→ **EXERCISE REQUIREMENTS**
Within the entries below, count the lines that hold the string "value" and give only that number.

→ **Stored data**
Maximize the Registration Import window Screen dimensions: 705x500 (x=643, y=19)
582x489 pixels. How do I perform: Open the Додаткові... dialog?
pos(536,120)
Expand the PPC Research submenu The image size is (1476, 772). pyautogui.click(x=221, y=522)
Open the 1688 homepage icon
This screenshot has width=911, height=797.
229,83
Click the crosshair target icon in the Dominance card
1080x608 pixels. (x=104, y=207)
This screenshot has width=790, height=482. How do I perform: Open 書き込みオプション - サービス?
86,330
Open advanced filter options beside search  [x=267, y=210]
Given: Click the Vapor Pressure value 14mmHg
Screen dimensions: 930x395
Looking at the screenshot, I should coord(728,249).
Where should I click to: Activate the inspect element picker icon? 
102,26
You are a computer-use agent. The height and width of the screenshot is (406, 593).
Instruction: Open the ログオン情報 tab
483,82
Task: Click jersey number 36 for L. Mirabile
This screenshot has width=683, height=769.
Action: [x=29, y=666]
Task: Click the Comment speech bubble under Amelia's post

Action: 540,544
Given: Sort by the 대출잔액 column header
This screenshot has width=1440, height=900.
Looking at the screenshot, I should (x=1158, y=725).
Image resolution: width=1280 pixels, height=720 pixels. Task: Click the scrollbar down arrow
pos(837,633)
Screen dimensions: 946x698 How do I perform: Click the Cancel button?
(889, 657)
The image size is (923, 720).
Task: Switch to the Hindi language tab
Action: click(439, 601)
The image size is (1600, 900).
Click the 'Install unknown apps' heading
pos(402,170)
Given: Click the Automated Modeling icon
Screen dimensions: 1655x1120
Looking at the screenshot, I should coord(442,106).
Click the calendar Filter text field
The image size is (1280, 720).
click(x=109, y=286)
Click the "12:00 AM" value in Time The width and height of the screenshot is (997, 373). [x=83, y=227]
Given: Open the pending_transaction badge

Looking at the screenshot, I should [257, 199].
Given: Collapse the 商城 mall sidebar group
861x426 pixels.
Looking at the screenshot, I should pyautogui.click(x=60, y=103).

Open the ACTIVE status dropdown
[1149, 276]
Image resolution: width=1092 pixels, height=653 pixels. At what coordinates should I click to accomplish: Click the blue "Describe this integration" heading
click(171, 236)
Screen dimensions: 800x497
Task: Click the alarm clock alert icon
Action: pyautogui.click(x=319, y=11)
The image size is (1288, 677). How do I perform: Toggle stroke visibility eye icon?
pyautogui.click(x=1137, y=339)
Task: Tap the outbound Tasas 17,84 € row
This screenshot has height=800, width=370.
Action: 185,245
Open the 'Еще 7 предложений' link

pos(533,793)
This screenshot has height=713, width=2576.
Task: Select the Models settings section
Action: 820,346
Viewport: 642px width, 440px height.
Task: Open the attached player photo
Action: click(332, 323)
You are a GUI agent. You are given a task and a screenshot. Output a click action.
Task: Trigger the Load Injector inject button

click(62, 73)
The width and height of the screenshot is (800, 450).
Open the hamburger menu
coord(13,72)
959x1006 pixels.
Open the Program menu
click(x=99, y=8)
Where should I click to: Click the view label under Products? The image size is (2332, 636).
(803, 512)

→ **TASK RESULT**
2